HP Enterprise insists it is playing a leadership role in NFV orchestration but admits it does not have a recipe to address all of the challenges that operators face.

Iain Morris, International Editor

November 6, 2015

3 Min Read
HP Defends NFV Smarts After Vodafone Attack

HP Enterprise has hit back in defense of its NFV credentials after Vodafone accused the vendor community of displaying no leadership in critical areas.

Addressing a packed conference room at Light Reading's OSS in the Era of SDN and NFV event in London earlier this week, Massimo Fatato, Hewlett Packard Enterprise 's global OSS boss, insisted that HP Enterprise was taking a leadership position in the orchestration field.

"We launched our vision a couple of years ago by starting to look at how to support carriers to orchestrate in a virtualized world," he told attendees. "I am sorry to hear Vodafone say there is no one leading."

The UK-headquartered mobile operator is believed to have extremely ambitious targets for the launch of NFV-based services, and David Amzallag, Vodafone Group plc (NYSE: VOD)'s NFV head, blasted vendors for showing "no initiative at all" on the development of open interfaces in a presentation he gave before Fatato's. (See Vodafone Calls for End to Five Nines and DT, Vodafone to Launch SDN-Based VPNs.)

Amzallag also sounded unhappy that vendors and operators are trumpeting NFV proof of concepts (PoCs) that are not part of a clear deployment plan. "I don't think this is good," he said. "You need to understand when you will commercially deploy a use case -- having the technology ready is very far from having a service that is ready to be launched."

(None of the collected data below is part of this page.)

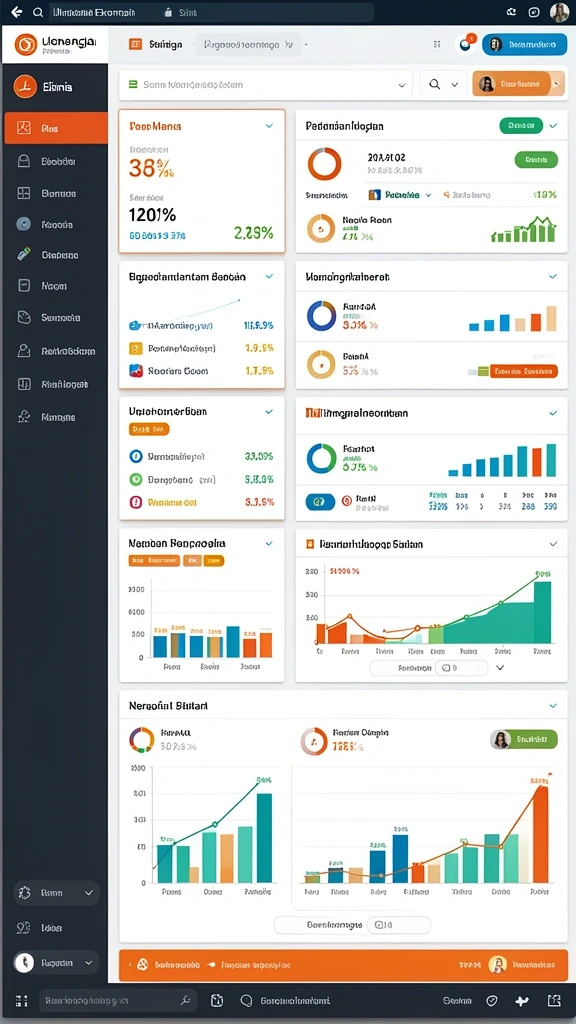
Task: Select the highlighted orange sidebar menu item
Action: click(56, 128)
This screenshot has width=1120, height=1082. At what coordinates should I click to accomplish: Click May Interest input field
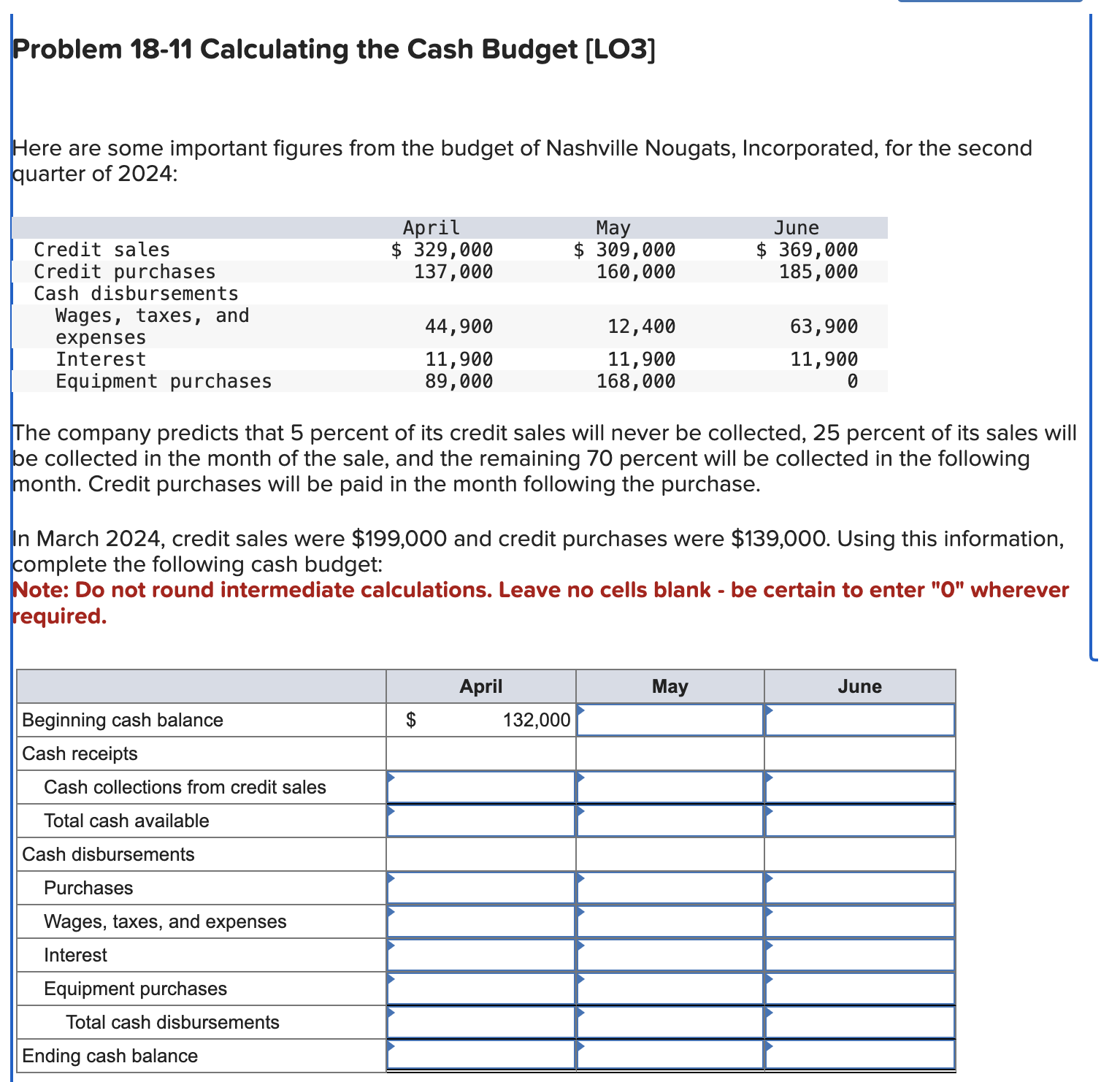point(670,955)
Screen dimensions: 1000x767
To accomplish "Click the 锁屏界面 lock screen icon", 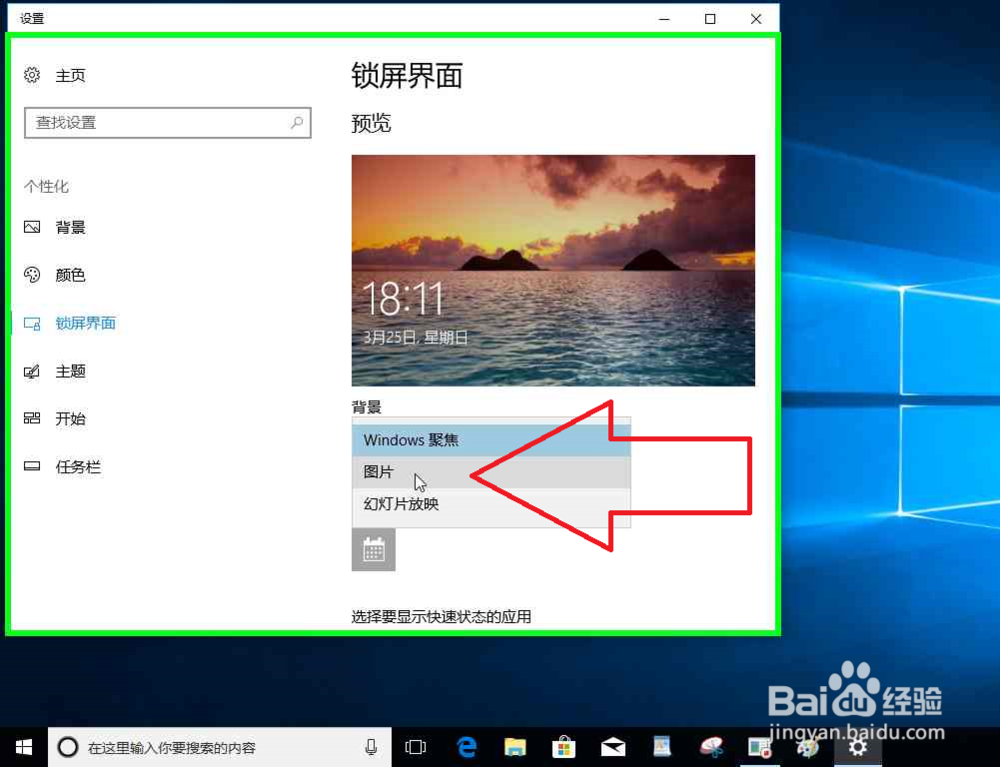I will click(34, 323).
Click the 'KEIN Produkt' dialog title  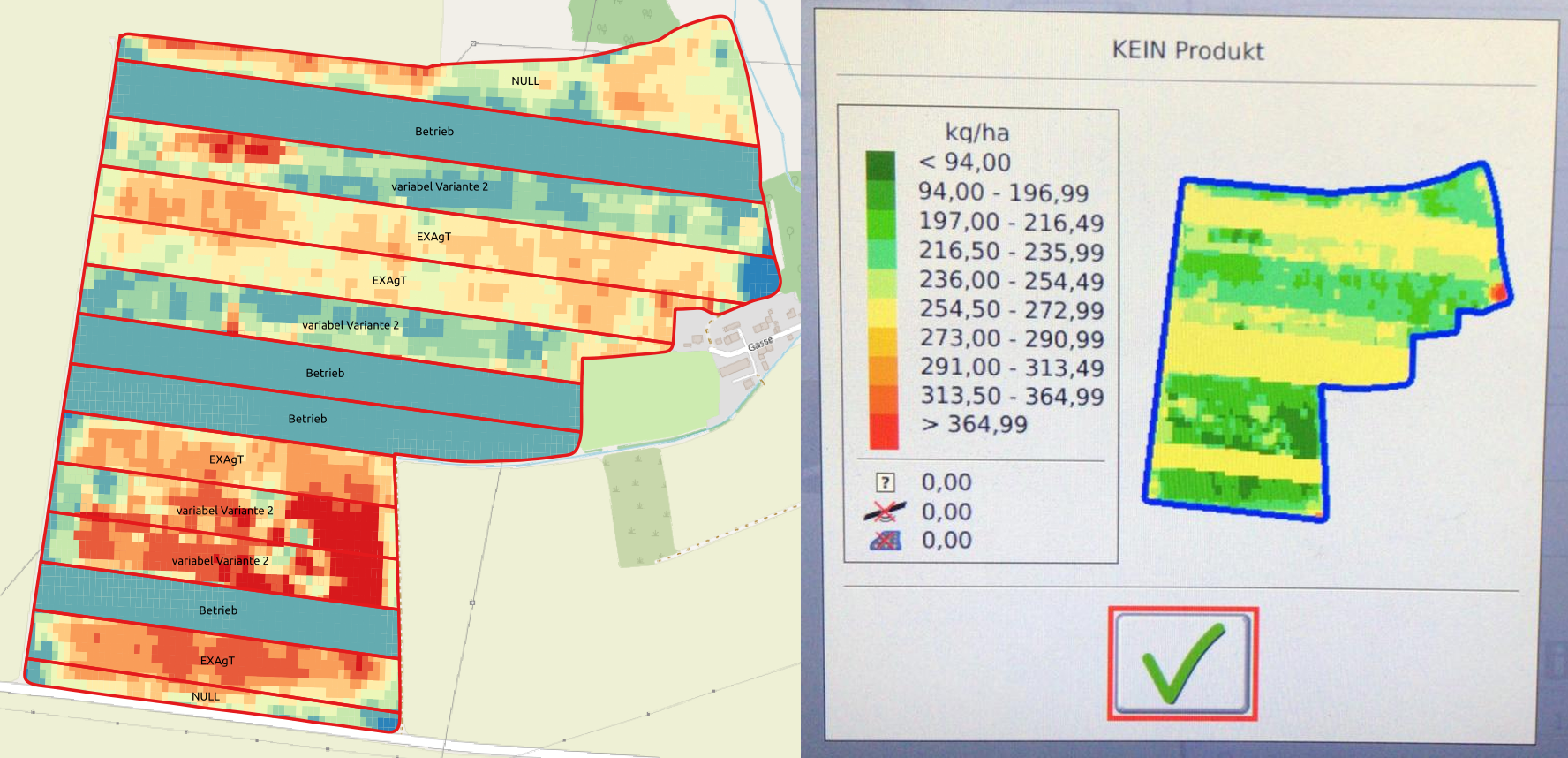1187,50
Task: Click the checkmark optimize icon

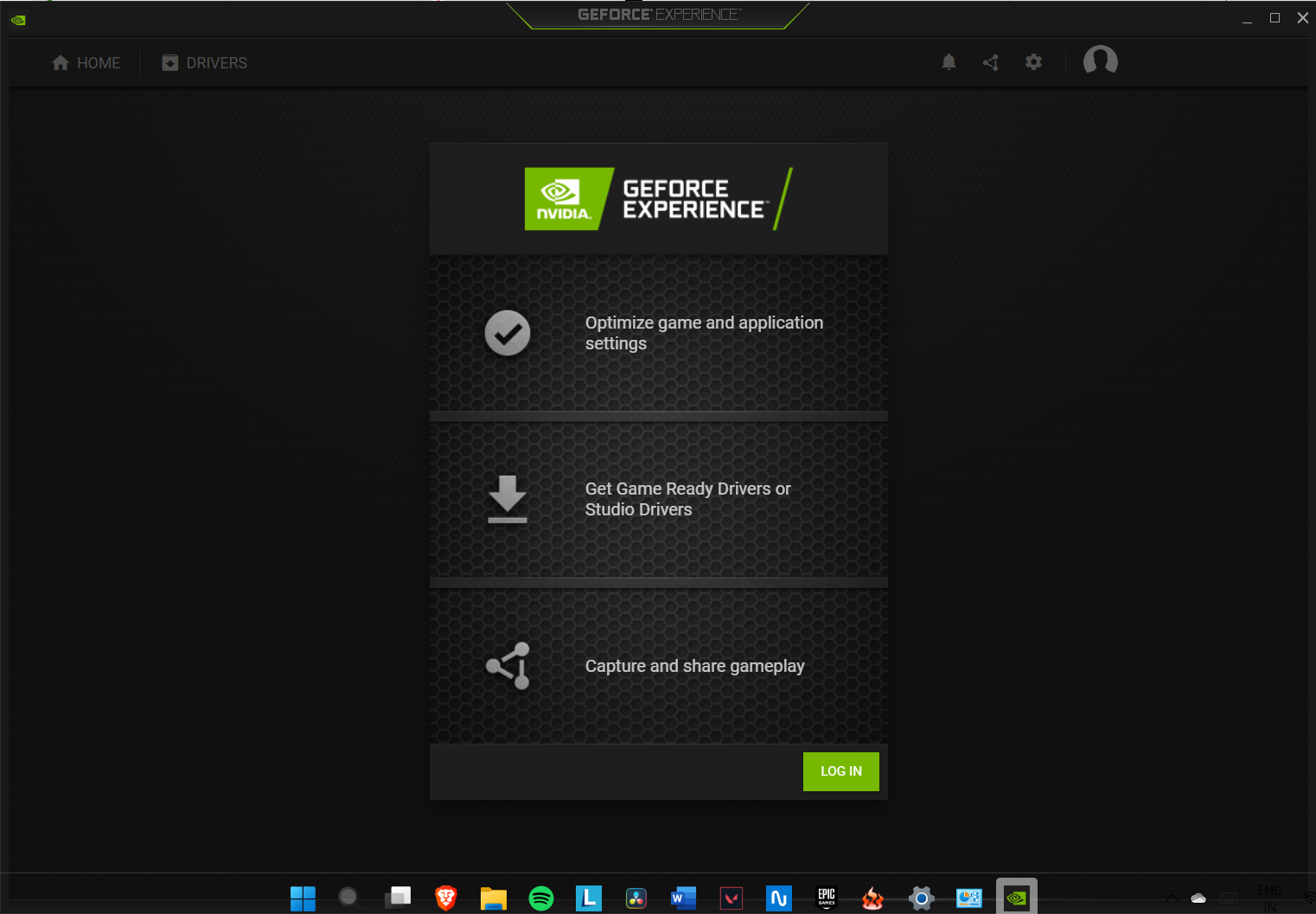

Likely to be under pressure from senior Vodafone management to show that NFV can live up to its headline promises, Amzallag lashed out at suppliers for their shortcomings on new service orchestration and interfacing with OSS.

With support for a multi-vendor network deployment seen as a major attraction of NFV, one of his biggest challenges may be getting different vendors to sit at the same table and work together. "This requires a different relationship with the vendors, and we also need a different pricing model," he said.

But Fatato turned the tables on Vodafone when discussing PoCs. "We are investing a significant amount of resources in PoCs but you are asking for that," he said. "We need to have the vision together -- not just the vendors."

The HP Enterprise executive acknowledged, however, that transforming the OSS would be "extremely challenging" and that he did not have a "one-size-fits-all recipe" to address the various issues raised by Vodafone.

"We are already in production translating the vision into reality but, believe me, it's not easy," he said. "But we are doing this in an open fashion and making sure we can handle a multi-vendor environment."

For more NFV-related coverage and insights, check out our dedicated NFV content channel here on Light Reading.

HP Enterprise is touting a go-to-market approach based on the related concepts of openness, modularity and agility, but Vodafone says it needs immediate action from vendors on open interfaces.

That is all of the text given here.